What's the problem with a parasite notable?
>no symptoms
weird that the guy says something about schizophrenia link and that a rat infected with that parasite is high on dopamine, and finds cat urine attractive and basically sexually arousing, and when you give the rat the drug against schizophrenia, which blocks dopamine receptors, that behavior stops and it goes back to normal again.
He also talks about stress and that accelerating the aging of chromosomes.
Also says something about a very interesting study about severe human chronic psychosocial stress.
It seems you haven't even watched the video.
https://www.youtube.com/watch?v=rv38taDUpwQ
Determined: Life without Free Will with Robert Sapolsky
Have you ever looked back on a moment and wondered if you made the right choice? Professor Robert Sapolsky has, but he believes that there was no actual choice at that moment. Professor Sapolsky has staked out an extreme stance in the field: we are nothing more than the sum of our biology, over which we had no control, and its interactions with the environment, over which we also had no control. Explore what it looks like to reject the notion of free will and how doing so can be liberating rather than paralyzing and despairing.
About the Speaker
Professor Robert Sapolsky is the John A. and Cynthia Fry Gunn Professor and a professor of biology, of neurology, and of neurosurgery. Over the past thirty years, he has divided his time between the lab, where he studies how stress hormones can damage the brain, and in East Africa, where he studies the impact of chronic stress on the health of baboons.

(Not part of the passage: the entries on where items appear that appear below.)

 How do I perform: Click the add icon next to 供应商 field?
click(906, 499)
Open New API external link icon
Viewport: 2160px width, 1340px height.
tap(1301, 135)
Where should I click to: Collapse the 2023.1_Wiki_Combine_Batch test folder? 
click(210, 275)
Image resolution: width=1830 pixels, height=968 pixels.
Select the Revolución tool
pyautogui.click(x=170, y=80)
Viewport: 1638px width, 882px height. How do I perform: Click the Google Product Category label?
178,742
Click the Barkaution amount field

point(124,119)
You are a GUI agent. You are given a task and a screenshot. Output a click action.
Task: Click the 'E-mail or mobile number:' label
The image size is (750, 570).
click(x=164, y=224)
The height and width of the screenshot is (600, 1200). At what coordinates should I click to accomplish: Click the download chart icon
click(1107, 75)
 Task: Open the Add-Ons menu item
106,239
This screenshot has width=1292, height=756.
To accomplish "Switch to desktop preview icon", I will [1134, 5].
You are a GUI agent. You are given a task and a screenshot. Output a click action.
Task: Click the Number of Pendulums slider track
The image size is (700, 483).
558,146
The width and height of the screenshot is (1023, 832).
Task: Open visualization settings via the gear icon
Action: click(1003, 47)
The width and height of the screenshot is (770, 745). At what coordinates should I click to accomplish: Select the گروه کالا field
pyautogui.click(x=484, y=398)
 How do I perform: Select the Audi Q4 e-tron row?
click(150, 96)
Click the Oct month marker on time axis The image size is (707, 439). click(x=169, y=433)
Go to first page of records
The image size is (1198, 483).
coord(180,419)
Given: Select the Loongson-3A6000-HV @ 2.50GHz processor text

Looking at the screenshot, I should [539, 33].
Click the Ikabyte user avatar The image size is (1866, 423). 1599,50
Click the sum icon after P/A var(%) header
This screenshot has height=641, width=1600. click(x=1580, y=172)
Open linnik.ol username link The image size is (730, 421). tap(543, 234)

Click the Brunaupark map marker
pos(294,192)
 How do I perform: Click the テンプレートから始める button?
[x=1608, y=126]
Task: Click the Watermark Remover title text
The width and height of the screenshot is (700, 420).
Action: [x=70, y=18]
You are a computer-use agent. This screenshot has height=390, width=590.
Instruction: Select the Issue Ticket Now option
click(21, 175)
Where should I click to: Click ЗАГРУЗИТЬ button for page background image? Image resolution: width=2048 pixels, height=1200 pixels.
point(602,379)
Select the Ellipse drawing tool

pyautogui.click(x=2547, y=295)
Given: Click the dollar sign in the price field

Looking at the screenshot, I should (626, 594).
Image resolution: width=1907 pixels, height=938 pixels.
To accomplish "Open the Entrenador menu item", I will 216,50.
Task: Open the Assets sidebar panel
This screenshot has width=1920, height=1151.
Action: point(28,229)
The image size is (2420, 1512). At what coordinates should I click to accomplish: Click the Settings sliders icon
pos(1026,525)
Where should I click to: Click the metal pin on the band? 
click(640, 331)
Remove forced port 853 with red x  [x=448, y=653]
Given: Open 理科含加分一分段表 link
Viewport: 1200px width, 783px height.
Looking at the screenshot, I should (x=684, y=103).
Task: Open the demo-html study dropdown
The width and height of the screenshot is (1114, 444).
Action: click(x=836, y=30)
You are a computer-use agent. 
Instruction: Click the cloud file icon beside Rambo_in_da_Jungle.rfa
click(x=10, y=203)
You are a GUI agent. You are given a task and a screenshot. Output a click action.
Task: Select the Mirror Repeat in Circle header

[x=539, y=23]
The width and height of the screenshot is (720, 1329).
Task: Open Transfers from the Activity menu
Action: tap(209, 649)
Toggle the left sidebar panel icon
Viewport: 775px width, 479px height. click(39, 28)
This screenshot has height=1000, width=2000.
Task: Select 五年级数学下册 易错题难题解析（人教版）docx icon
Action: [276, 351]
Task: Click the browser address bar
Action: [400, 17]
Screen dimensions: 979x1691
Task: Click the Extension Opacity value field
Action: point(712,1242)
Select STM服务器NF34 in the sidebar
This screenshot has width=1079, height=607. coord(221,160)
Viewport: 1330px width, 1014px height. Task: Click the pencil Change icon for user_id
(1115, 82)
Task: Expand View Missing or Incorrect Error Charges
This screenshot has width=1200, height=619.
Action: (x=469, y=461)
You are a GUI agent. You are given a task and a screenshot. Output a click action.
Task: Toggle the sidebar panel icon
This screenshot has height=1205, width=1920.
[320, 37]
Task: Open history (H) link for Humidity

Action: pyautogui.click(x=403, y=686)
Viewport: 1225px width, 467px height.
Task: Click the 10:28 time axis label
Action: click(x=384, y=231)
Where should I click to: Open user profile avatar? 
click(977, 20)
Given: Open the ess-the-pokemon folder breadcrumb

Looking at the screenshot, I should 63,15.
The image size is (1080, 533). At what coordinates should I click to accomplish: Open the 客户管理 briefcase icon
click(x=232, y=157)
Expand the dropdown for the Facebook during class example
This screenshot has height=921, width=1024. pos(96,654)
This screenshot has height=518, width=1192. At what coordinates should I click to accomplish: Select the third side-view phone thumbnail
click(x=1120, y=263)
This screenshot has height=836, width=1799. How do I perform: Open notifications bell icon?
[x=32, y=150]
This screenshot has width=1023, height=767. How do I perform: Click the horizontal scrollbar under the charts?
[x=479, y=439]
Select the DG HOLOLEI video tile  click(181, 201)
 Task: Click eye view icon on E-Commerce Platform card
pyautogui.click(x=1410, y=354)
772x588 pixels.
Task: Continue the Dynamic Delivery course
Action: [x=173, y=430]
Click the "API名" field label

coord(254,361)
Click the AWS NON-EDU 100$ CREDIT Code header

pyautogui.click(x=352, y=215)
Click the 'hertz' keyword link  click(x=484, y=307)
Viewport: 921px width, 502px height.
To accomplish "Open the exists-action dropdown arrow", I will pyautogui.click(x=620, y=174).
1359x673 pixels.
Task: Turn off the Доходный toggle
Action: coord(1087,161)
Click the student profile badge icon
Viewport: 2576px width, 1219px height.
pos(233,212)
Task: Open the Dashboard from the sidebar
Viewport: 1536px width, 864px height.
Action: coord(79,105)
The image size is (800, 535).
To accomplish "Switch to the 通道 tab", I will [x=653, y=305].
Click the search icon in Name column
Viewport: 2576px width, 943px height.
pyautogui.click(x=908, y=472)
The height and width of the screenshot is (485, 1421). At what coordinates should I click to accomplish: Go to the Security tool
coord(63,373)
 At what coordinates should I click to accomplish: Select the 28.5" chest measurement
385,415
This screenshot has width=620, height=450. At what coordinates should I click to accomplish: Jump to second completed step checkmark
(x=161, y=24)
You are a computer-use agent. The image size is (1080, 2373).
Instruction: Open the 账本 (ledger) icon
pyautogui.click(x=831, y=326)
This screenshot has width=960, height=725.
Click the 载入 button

Sapolsky's research is featured in the National Geographic documentary "Stress: Portrait of a Killer." For more information on this documentary and Robert's research, please visit http://killerstress.stanford.edu
Professor Sapolsky has authored several books and regularly contributes to magazines and journals such as Discover, Science, Scientific American, Harper's, and The New Yorker. He was recently featured in Stanford Magazine's "As If You Had a Choice."
This event is hosted by the Stanford Alumni Association in partnership with the Stanford Alumni Club of Minnesota.
Watched a 1 hour video within 13 minutes?